If you’ve listened to enough AI discussions over the past year, you’ve probably heard the same prediction repeated over and over again.
Companies will become smaller.
Teams will shrink.
AI will replace large parts of today’s workforce.
At SaaSiest 2026, Nina Elisabeth Carøe, Chief Human Success Officer at Zensai, offered a different perspective.
The companies that outperform over the next decade won’t necessarily be the ones that employ the fewest people. They’ll be the ones who help every employee create dramatically more value.
That might sound like a subtle distinction.
It’s actually a completely different operating model.
AI Doesn’t Fix Broken Organisations
One of the biggest mistakes companies are making right now is treating AI as another piece of software.
Roll out a new tool.
Train employees.
Wait for productivity to increase.
According to Nina, that’s not what’s happening.
AI doesn’t simply automate work.

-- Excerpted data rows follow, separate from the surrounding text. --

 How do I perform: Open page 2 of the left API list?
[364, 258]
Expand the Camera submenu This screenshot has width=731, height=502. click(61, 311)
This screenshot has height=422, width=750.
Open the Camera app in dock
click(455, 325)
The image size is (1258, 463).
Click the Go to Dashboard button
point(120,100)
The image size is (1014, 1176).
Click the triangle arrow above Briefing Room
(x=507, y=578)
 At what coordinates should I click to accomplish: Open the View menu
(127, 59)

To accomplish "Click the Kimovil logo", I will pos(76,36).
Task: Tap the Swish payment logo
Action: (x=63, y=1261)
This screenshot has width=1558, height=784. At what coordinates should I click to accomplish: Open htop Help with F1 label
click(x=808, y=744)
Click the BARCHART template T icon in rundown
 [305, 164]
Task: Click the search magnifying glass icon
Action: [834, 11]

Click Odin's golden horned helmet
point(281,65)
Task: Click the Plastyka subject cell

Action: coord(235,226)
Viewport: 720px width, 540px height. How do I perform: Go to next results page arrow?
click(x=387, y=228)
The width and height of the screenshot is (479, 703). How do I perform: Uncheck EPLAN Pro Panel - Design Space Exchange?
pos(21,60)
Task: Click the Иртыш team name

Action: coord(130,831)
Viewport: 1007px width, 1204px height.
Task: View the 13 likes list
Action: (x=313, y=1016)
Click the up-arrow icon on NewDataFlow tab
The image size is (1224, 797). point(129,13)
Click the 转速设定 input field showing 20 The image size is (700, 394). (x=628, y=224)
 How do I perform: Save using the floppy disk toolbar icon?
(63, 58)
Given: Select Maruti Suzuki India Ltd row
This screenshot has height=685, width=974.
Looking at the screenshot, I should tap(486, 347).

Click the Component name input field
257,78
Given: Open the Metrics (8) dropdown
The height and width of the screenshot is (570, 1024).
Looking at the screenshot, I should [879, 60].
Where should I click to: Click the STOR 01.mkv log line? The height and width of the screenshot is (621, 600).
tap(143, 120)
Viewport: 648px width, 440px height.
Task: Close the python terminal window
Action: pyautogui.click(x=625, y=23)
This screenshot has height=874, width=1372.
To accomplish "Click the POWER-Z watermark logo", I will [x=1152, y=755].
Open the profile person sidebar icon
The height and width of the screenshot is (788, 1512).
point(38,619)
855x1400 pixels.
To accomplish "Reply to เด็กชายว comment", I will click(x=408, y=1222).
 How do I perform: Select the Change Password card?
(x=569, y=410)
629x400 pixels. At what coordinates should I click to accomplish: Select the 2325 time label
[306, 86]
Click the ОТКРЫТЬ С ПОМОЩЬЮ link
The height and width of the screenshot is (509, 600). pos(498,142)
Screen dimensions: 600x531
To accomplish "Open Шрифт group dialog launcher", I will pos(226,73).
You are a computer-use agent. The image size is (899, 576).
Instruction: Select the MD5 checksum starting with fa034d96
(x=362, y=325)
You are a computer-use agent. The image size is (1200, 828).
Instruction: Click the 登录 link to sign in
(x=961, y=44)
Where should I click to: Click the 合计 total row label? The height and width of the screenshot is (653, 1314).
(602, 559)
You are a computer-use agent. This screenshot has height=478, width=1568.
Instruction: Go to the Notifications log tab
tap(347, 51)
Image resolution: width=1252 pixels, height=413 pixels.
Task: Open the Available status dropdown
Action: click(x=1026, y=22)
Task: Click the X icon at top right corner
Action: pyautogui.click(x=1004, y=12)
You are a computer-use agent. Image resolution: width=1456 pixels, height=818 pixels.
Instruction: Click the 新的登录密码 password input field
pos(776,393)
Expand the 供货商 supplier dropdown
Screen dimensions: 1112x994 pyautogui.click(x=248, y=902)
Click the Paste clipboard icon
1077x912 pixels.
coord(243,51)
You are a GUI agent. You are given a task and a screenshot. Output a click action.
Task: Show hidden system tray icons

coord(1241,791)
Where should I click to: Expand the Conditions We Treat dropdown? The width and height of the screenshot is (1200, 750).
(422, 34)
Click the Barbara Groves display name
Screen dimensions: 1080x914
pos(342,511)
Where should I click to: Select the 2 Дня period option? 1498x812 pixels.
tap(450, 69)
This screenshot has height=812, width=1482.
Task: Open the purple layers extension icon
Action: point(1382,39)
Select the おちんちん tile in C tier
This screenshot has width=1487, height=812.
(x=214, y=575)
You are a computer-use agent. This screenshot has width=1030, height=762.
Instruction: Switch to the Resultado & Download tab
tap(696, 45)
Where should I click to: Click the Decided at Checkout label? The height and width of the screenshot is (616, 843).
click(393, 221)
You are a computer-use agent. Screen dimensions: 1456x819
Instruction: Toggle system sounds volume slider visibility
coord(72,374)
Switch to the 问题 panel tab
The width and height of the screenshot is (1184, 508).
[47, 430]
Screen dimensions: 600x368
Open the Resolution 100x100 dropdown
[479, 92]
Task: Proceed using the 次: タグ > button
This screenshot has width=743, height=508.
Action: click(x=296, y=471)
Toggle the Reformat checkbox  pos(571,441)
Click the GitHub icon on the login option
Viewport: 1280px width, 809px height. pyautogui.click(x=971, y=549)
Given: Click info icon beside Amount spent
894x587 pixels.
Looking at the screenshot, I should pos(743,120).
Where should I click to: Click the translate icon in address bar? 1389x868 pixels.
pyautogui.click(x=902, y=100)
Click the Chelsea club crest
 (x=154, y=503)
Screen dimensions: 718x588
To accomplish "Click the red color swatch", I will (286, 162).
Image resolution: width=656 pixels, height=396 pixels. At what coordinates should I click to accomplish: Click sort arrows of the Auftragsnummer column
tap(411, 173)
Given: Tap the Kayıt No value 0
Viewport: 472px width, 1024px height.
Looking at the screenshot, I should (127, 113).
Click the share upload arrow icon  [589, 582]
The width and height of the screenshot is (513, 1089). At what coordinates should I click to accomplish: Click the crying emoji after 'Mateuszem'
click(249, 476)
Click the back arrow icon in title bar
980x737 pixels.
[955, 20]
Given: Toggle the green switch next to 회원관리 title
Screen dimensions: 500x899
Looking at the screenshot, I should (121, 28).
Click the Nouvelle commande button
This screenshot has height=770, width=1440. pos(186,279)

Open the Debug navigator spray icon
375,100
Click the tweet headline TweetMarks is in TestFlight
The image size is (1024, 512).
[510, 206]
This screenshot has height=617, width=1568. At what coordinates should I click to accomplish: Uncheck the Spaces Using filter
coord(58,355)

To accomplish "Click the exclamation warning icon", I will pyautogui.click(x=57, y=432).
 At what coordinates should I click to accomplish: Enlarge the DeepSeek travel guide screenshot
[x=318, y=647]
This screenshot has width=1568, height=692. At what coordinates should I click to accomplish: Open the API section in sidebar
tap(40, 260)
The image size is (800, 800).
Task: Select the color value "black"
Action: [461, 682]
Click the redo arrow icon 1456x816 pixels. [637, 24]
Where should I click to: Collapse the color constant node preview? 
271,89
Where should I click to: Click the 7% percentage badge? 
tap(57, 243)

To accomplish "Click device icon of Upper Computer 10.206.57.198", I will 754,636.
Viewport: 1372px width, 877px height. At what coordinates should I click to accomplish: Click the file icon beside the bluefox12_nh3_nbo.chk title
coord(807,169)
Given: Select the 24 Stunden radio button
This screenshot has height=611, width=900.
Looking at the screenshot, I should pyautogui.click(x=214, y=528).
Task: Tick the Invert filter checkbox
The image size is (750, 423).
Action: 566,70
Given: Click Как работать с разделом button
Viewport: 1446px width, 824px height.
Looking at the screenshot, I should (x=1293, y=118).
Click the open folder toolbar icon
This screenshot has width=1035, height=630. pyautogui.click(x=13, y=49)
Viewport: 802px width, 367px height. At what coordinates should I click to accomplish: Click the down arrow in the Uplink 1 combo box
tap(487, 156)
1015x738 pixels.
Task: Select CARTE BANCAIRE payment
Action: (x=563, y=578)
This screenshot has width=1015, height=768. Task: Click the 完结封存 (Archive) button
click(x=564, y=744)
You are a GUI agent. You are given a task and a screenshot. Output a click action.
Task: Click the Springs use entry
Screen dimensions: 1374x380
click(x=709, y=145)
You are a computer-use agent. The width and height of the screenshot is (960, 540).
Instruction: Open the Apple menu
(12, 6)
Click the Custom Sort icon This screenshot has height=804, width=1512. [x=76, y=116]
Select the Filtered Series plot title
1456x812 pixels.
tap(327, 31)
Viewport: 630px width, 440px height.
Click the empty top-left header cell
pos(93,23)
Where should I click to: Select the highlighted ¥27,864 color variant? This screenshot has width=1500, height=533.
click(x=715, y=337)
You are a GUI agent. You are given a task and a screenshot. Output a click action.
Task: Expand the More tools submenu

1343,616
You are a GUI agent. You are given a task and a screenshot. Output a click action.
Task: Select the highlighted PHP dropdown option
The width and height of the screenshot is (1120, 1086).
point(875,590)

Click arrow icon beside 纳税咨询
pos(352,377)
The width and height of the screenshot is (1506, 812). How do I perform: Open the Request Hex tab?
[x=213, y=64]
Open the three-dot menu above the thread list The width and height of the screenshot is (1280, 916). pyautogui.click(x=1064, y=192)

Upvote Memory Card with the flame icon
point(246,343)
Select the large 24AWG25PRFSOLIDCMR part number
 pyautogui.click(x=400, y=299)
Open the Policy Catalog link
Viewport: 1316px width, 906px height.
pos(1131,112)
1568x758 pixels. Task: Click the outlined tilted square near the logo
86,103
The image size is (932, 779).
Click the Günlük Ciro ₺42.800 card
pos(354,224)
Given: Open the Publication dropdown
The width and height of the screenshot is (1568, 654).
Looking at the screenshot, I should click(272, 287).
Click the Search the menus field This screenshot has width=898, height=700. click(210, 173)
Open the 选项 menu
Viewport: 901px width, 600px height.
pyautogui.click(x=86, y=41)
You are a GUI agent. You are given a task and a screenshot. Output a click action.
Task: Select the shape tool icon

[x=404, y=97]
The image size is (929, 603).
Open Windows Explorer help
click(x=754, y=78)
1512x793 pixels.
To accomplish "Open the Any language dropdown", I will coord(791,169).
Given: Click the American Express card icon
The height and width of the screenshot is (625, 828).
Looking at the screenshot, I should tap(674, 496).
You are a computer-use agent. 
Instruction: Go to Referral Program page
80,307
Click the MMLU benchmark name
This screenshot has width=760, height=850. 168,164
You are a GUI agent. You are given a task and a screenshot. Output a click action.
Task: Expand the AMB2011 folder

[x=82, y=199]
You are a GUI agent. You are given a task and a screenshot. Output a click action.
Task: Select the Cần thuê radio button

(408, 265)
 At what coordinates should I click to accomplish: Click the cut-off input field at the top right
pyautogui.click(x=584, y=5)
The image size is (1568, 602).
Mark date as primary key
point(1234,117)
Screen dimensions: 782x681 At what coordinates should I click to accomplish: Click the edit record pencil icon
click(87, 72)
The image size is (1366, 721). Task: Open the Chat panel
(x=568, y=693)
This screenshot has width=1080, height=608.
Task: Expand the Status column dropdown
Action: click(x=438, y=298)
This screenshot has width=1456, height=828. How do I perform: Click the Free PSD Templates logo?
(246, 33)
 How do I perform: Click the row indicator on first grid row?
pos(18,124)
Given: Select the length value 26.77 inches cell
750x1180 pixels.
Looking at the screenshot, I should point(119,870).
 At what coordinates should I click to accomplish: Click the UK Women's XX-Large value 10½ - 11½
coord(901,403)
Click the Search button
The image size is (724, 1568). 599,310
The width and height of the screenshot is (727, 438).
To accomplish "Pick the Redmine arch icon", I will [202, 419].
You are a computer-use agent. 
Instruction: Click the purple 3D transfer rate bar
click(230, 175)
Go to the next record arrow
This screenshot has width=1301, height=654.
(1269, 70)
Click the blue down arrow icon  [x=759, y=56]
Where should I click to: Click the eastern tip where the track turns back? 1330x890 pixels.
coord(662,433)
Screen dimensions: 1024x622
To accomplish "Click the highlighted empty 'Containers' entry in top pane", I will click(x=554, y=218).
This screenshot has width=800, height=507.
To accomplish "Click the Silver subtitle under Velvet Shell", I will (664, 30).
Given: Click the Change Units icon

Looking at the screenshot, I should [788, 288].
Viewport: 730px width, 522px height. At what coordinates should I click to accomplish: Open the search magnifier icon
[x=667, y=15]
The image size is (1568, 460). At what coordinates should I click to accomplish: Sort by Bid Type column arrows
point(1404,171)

It exposes how organisations already work. If communication is poor, AI makes the confusion scale faster. If priorities are unclear, AI accelerates work in multiple directions at once. If managers struggle to coach people today, giving everyone better technology won’t suddenly solve that problem.
AI acts less like a productivity tool and more like a multiplier.
It amplifies both strengths and weaknesses.
That’s why so many companies report higher individual productivity while struggling to demonstrate meaningful business impact. Employees may be using AI every day, but if the organisation itself hasn’t changed, those gains rarely translate into better outcomes.
Productivity Isn’t the Same as Performance
This gap between activity and results became one of the central themes of Nina’s session.
Most organisations can already point to examples where employees complete tasks faster with AI. Documents are written more quickly. Research takes less time. Code is generated in seconds.
But faster work doesn’t automatically create a better business.
Nina referenced research showing that much of AI-generated work still needs to be reviewed, edited or rewritten before it can actually be used. The result is that many employees aren’t necessarily working less. They’re simply spending their time differently.
That creates a challenge for leadership.
If AI saves two hours a day, what should people actually do with those two hours?
Without a clear answer, productivity gains remain isolated improvements instead of becoming an organisational advantage.
Fear Is the Fastest Way to Slow AI Adoption
One observation from the session felt particularly relevant as more companies announce AI-driven restructurings.
If employees believe AI exists primarily to replace them, they have very little incentive to embrace it.
Nina argued that organisations need to create trust before they can create adoption.
People need to believe that AI helps them become more valuable, not more disposable. Otherwise, every new AI initiative is interpreted as another step toward redundancy rather than an opportunity to improve how work gets done.
That trust becomes a competitive advantage.
Companies that successfully position AI as a tool for increasing employee capability will likely see much faster adoption than organisations where AI is introduced primarily as a cost-cutting exercise.
Boards Need a New Metric
One of the more interesting parts of Nina’s presentation wasn’t aimed at HR leaders.
It was aimed at CFOs.
Historically, people functions have measured engagement, learning and employee satisfaction separately from financial performance. Those metrics often struggled to gain attention in boardrooms because they felt disconnected from business outcomes.
Nina argued that this separation no longer works.
Instead of talking about engagement scores in isolation, organisations need to connect people directly to commercial performance. Learning becomes AI adoption. Engagement becomes retention risk and execution capability. Performance becomes revenue per employee.
The conversation shifts from people initiatives to business outcomes.
That’s a language every leadership team understands.
AI Transformation Isn’t an IT Project
Perhaps the biggest organisational lesson from the session was that becoming AI-first cannot be delegated to a single department.
Technology teams obviously play a critical role.
But so does finance.
And leadership.
And people operations.
Nina described how Zensai created a cross-functional AI transformation office bringing together technology, finance and people leadership under one shared objective: increasing ARR per employee.
That choice is significant.
The goal isn’t simply reducing costs or replacing people.
It’s increasing the amount of value every person can create with the help of AI.
Those are very different ambitions.
The Winners Will Build Better Humans, Not Just Better AI
The final message from Nina’s talk stood in contrast to many of the conversations happening across the AI industry today.
Every company will have access to powerful AI models.
Every company will automate more work.
Technology itself is unlikely to become the long-term differentiator.
People will.
Not because humans outperform AI at every task, but because organisations that help people work effectively alongside AI will move faster, adapt quicker and create more value over time.
The companies that win won’t simply deploy better technology.
They’ll build operating models where people, AI and strategy reinforce each other.
Because in the end, AI doesn’t replace the need for great organisations.
It raises the standard for what great organisations look like.